▶ _WORK TASK_
Up to and including the line that contains "Click the paragraph's", return every line from the start of the data, unchanged.

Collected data
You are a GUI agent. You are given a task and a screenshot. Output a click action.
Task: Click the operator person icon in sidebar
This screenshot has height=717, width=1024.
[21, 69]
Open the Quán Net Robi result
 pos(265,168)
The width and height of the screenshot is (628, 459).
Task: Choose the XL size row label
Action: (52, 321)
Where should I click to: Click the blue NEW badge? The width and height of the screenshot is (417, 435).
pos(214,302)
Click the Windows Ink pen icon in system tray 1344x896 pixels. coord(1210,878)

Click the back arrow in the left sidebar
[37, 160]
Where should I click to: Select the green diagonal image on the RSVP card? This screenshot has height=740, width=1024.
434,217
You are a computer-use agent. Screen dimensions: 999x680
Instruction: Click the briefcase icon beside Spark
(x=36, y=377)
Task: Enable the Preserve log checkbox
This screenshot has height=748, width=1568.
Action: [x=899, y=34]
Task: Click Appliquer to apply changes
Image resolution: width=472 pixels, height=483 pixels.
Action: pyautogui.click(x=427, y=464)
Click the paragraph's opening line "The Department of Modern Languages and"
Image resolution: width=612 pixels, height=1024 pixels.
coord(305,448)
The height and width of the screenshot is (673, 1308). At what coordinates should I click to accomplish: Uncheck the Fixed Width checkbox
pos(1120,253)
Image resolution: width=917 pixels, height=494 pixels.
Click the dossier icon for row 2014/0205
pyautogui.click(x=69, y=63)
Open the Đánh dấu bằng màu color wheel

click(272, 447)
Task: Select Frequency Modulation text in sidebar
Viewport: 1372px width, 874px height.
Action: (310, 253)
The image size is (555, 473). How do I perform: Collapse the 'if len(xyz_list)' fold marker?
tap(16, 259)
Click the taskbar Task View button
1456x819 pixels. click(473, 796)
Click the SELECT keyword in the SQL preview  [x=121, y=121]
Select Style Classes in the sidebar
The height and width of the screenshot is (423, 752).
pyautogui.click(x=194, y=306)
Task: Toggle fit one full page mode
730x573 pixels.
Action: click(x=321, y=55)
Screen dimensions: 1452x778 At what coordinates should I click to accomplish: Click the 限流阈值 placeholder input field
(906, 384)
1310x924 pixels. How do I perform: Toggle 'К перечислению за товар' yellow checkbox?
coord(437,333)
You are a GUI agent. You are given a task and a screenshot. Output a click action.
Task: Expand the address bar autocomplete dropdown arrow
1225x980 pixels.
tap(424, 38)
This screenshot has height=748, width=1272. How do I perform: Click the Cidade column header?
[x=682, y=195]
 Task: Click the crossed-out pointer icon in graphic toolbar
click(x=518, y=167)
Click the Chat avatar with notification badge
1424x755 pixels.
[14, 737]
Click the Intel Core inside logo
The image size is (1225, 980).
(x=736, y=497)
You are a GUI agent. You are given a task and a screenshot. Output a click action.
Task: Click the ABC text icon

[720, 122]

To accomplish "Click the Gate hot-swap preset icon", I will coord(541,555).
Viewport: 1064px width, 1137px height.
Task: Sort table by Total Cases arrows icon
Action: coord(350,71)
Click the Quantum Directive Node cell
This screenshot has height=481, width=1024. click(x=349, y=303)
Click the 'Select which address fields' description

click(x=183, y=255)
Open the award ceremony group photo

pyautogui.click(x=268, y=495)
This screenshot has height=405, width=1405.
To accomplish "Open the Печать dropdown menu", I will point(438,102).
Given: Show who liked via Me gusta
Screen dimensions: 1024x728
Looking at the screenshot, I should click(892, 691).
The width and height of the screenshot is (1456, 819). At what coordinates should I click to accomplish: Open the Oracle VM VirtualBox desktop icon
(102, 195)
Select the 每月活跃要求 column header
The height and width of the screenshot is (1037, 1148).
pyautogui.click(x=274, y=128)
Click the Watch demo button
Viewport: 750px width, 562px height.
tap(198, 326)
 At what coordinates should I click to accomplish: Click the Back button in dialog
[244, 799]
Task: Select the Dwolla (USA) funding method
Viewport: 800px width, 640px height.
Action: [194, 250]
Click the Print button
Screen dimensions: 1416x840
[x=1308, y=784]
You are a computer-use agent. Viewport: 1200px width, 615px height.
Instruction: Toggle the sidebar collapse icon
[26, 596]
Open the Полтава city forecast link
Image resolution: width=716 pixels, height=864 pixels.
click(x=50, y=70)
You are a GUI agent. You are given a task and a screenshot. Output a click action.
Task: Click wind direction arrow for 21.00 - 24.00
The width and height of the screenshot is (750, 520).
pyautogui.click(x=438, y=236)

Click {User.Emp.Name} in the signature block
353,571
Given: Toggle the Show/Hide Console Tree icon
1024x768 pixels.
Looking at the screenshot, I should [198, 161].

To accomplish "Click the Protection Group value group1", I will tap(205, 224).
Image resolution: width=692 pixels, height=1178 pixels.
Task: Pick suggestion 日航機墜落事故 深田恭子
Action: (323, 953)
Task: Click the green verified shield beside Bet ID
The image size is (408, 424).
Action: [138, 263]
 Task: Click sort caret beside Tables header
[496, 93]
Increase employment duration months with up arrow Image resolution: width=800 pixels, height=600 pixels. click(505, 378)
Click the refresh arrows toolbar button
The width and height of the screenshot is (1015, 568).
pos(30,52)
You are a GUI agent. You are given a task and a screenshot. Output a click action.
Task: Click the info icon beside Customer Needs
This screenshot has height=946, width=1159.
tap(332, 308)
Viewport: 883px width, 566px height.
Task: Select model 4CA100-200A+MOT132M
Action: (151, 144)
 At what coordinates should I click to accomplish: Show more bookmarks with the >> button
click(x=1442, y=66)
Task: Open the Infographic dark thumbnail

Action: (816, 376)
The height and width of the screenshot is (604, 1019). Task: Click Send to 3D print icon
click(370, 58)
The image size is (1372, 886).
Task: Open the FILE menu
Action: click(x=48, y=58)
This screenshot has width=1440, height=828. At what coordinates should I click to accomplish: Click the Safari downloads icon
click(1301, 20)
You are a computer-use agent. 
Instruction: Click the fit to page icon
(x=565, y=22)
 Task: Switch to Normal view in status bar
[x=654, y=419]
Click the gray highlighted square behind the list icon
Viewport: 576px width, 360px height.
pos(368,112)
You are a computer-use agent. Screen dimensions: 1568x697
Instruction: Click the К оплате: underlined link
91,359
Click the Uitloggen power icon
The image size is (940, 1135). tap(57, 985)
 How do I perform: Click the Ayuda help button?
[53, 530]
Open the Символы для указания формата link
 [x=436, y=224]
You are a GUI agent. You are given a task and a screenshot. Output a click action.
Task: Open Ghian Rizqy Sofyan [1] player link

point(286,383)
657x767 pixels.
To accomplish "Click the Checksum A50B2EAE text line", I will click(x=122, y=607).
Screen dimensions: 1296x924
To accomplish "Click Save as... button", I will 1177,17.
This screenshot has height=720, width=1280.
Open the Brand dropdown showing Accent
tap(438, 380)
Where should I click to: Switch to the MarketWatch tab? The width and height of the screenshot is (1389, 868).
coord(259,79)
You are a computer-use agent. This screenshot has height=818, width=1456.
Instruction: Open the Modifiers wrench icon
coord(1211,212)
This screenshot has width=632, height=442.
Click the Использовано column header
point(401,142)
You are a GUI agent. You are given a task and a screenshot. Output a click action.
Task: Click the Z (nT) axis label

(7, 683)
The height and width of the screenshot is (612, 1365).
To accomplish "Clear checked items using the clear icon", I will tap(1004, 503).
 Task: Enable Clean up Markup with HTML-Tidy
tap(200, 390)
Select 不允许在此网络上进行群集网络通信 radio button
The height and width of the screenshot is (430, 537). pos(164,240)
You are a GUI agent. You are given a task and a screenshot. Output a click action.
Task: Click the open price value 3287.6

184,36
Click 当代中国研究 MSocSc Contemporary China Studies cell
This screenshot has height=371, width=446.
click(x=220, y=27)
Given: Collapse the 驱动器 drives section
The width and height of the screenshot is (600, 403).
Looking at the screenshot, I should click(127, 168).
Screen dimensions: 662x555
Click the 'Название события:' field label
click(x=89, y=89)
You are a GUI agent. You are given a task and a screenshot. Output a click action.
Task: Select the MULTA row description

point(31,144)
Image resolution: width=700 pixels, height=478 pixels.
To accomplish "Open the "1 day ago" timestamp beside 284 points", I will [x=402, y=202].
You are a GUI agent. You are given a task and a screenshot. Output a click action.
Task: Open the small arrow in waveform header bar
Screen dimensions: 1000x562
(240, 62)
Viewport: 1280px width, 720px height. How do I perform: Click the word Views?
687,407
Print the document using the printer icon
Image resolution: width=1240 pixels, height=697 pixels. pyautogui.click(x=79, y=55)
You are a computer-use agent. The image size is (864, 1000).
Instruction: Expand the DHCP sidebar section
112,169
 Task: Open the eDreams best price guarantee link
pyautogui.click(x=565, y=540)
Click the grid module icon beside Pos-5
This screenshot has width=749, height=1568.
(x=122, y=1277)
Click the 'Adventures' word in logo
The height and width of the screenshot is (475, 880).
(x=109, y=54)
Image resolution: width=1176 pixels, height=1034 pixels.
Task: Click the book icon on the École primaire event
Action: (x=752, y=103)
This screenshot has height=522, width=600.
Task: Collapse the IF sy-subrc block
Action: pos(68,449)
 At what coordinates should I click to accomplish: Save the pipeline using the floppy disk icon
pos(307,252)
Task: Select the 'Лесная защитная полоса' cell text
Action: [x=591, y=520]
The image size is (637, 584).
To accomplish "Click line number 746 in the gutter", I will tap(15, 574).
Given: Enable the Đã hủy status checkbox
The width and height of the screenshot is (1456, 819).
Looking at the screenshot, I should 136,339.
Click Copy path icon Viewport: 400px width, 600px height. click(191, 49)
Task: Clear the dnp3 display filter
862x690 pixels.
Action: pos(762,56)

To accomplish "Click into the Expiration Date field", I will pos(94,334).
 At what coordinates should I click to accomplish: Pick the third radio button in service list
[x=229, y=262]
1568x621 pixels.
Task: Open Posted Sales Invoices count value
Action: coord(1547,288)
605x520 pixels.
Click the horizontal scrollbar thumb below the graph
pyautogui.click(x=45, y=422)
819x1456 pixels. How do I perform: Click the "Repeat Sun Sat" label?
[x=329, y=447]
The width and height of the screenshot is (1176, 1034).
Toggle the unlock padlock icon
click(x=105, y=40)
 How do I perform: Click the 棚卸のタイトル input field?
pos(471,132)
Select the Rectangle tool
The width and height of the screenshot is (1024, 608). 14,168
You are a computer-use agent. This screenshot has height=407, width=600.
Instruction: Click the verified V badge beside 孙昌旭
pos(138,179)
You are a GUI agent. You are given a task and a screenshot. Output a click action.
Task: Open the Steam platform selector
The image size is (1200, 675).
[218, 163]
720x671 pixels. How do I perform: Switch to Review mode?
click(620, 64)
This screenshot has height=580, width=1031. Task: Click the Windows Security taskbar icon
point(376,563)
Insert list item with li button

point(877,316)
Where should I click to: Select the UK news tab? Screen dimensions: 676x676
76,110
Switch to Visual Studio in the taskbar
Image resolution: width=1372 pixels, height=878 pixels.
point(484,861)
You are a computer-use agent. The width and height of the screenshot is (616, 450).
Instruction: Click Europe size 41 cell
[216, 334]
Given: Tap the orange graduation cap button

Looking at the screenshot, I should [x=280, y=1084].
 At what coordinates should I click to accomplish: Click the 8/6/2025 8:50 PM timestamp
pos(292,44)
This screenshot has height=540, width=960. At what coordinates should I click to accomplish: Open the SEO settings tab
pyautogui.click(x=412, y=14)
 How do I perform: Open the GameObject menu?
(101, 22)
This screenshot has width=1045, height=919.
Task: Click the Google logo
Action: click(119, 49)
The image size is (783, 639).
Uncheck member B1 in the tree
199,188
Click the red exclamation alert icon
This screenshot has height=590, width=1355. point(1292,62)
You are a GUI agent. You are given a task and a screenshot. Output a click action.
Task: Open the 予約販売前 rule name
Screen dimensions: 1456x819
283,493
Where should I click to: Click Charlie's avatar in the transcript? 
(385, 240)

▶ _RESPONSE_
You are a GUI agent. You are given a task and a screenshot. Output a click action.
Task: Click the operator person icon in sidebar
This screenshot has height=717, width=1024.
[21, 69]
Open the Quán Net Robi result
 pos(265,168)
The width and height of the screenshot is (628, 459).
Task: Choose the XL size row label
Action: (52, 321)
Where should I click to: Click the blue NEW badge? The width and height of the screenshot is (417, 435).
pos(214,302)
Click the Windows Ink pen icon in system tray 1344x896 pixels. coord(1210,878)

Click the back arrow in the left sidebar
[37, 160]
Where should I click to: Select the green diagonal image on the RSVP card? This screenshot has height=740, width=1024.
434,217
You are a computer-use agent. Screen dimensions: 999x680
Instruction: Click the briefcase icon beside Spark
(x=36, y=377)
Task: Enable the Preserve log checkbox
This screenshot has height=748, width=1568.
Action: [x=899, y=34]
Task: Click Appliquer to apply changes
Image resolution: width=472 pixels, height=483 pixels.
Action: pyautogui.click(x=427, y=464)
Click the paragraph's opening line "The Department of Modern Languages and"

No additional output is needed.